Nyingma Sampradaya is the earliest school of Tibetan Buddhism originated from the great Indian masters Shantarakshita and Padmasambhava. The Tibetan King Trisong Deutsen invited the great Oddiyana master Guru Padmasambhava to Tibet in the year 810 A.D. Guru Padmasambhava translated many Vajrayana texts and turned the Wheel of Dharma of the Secret Mantra at Samye monastery in central Tibet. He preached esoterically many Vajrayana teachings to his special disciples including the King and his twenty-five followers. Gradually, the transmission developed as the school of secret mantra known as Nyingmapa. He introduced the Dzogchen teaching, that is recognition of the nature of mind, especially its fundamental aspect called the pristine awareness. This great tradition flourished through Guru Padmasambhava, Vimalamitra, and the great translator Vairochana. Later the great Tibetan master Longchen Rabjampa systematized the Dzogchen teaching into an integrated philosophical and contemplative system. These teachings developed for over hundreds of years, and the forty-second King of Tibet Tri Ralpachen contributed greatly to the expansion of the Dharma by implementing many new codes of conduct for the lay people in the matter of their treatment of the monastic orders, such as certain numbers of monks to be taken care by one family and so on. The king also prepared new rules for translation of the teachings and established a few new monasteries in Tibet.

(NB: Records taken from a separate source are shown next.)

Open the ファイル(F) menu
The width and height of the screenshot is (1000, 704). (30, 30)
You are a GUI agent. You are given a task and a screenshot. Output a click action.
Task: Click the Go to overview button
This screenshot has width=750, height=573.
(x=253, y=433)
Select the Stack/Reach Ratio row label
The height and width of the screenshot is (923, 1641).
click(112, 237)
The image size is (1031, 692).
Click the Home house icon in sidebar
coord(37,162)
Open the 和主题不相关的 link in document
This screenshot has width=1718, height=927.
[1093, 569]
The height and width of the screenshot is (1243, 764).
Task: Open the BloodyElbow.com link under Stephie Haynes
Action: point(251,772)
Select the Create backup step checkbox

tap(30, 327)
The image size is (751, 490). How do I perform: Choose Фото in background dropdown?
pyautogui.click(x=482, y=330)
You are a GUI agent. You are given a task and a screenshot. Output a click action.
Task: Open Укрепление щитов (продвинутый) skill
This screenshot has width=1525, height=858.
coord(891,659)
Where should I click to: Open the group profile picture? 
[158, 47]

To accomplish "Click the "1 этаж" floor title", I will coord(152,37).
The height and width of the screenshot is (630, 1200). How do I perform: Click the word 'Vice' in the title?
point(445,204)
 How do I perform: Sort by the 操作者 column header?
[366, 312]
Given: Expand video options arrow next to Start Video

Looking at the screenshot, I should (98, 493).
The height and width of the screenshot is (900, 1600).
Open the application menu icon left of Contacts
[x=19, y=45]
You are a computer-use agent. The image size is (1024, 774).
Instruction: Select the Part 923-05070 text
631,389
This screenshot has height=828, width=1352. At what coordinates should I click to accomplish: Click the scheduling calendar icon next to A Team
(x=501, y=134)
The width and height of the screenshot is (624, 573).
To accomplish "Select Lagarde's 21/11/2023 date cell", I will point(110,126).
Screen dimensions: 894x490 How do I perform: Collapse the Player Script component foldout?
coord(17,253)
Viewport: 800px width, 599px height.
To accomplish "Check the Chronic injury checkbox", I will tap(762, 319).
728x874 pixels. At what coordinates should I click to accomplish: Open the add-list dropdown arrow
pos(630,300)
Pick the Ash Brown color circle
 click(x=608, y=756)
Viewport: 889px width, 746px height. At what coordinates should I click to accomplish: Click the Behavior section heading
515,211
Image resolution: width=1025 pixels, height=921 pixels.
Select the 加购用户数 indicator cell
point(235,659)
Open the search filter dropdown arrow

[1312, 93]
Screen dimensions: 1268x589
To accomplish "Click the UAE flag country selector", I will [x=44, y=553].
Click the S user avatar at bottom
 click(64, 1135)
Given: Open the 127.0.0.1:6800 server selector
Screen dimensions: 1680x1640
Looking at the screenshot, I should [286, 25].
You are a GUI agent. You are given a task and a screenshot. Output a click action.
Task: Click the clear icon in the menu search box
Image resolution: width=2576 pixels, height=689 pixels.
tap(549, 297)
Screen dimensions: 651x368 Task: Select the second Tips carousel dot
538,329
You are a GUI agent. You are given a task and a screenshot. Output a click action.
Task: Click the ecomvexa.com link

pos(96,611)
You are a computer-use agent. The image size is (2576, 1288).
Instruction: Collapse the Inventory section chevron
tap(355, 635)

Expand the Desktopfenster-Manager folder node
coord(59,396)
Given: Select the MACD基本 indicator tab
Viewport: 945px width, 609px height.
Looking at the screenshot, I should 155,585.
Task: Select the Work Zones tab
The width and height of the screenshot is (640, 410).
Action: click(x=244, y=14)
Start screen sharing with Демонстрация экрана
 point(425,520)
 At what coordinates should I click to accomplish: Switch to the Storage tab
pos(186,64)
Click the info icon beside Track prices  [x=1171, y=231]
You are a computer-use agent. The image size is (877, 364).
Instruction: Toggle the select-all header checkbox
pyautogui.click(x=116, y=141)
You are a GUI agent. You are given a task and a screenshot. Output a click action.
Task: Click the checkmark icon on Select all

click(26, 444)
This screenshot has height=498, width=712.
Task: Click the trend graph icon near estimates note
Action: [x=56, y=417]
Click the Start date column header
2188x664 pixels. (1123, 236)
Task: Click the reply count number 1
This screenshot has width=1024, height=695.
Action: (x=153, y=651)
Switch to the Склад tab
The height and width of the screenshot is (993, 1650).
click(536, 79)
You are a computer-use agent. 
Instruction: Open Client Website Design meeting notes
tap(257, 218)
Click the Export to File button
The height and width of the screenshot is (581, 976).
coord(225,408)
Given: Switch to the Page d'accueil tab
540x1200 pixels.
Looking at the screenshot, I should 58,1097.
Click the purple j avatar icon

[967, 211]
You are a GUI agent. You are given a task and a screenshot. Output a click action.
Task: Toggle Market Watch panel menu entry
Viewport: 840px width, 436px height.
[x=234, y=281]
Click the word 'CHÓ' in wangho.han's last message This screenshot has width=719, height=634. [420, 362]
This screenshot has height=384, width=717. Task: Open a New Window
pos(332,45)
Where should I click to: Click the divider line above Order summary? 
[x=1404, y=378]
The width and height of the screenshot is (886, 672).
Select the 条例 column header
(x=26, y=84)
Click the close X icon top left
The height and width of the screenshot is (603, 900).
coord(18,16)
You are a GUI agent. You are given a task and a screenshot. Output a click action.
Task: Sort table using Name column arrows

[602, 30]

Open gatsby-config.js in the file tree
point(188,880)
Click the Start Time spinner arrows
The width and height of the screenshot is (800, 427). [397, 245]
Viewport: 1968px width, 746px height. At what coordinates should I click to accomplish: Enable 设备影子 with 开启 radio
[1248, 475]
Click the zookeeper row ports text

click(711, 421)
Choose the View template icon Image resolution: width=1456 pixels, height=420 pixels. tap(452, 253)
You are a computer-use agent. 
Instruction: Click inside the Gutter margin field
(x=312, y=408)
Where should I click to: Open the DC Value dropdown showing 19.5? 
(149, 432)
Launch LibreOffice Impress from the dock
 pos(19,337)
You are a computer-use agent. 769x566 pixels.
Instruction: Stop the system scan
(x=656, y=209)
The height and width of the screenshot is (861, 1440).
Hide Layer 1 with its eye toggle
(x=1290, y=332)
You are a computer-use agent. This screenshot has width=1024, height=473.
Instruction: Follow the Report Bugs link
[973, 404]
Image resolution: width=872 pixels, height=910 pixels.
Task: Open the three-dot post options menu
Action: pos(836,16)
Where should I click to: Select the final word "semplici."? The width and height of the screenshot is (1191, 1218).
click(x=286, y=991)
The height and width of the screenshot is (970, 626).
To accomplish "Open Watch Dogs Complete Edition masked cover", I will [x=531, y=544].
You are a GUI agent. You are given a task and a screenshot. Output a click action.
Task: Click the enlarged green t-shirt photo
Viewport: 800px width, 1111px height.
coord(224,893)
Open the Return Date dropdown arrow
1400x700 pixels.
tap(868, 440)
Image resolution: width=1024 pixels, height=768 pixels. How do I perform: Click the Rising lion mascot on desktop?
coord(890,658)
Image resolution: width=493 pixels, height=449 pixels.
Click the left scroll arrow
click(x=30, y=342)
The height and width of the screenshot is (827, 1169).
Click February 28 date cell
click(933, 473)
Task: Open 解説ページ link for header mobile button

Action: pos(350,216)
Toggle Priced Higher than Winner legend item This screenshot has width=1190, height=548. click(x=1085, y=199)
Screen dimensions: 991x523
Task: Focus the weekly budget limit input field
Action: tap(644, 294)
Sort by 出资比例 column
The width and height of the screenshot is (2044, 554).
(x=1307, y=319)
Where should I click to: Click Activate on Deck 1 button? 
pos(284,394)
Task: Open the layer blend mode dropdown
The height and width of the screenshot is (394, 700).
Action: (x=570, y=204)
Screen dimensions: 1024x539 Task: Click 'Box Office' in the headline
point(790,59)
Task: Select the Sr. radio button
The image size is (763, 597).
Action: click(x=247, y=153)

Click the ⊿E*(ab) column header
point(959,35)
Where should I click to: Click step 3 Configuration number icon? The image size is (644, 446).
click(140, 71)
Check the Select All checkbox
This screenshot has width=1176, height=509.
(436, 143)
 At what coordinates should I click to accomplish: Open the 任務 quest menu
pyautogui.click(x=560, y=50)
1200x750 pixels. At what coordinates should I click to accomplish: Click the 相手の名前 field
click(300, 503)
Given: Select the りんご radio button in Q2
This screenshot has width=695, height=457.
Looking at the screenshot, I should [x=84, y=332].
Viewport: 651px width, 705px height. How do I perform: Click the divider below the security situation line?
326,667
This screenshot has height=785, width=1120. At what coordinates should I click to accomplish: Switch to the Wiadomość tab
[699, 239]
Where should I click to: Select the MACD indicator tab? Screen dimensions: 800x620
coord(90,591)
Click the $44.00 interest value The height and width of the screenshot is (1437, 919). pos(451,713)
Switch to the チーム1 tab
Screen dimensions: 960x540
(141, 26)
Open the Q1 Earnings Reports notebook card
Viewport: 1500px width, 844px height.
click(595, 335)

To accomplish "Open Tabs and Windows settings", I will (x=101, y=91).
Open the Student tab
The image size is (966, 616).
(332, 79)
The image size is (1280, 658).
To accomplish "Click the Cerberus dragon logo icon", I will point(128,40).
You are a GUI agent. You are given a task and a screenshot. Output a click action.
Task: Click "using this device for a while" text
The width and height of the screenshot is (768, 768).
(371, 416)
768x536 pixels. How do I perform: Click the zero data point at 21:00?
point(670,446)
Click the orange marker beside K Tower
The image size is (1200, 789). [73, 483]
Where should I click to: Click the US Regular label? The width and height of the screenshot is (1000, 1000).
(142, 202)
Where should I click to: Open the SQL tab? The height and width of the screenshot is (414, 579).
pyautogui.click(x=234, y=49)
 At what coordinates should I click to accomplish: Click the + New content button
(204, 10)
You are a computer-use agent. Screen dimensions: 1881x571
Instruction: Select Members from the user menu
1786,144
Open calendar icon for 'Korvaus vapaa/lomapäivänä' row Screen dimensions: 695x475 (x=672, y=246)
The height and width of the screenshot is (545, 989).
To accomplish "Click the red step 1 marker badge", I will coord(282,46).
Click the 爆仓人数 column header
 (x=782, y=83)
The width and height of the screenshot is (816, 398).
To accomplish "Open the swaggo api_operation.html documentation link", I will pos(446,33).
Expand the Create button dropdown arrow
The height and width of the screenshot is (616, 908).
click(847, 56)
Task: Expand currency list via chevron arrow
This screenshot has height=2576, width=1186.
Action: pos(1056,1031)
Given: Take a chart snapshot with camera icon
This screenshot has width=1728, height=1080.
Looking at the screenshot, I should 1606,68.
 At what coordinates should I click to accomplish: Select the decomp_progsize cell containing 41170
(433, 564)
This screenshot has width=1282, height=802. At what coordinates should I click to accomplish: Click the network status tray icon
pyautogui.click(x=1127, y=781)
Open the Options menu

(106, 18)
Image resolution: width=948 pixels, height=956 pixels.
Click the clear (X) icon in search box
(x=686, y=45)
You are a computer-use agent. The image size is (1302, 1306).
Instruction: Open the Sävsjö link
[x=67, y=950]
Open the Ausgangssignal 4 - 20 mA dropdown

The Ngagyur or the old-translation teachings, since its establishment by Acharya Shatarakshita, Guru Padmasambhava and King Trisong Deutsen, passed through three different stages – the Nyag, Nub and Zur eras – upheld by successive generations at each stage. The Tertons or Treasure Revealers have rediscovered the hidden teachings, which were buried by the Guru himself at safe places in order to protect them from damage and defilement. During the seventeenth and eighteenth centuries, the ancient Nyingmapas came to be gradually divided into six separate monasteries and each monastery had hundreds of branches. The monastery like Mindrolling and Dorjedrag were established in the Central Tibet, Shechen and Dzogchen were founded in Central of Kham or Eastern Province while Kathog and Palyul were established in the south-eastern part of Upper Kham. Presently, these monasteries are re-established in Mysore, South India, Dehradun, North India, Shimla and so forth.

The tradition is constituted by the great masters like Longchen Rabjampa, Rangzom, Jigmed Lingpa, Ju Mipham and so forth. The Sampradaya took up both philosophical and Tantrik study of the entire teachings of the Buddha included in the nine Yānas (Vehicles). Its emphasis is on the meditational practice of the three inner Tantras. Dzogchen, the great perfection became the central theme of teaching and the path of practice.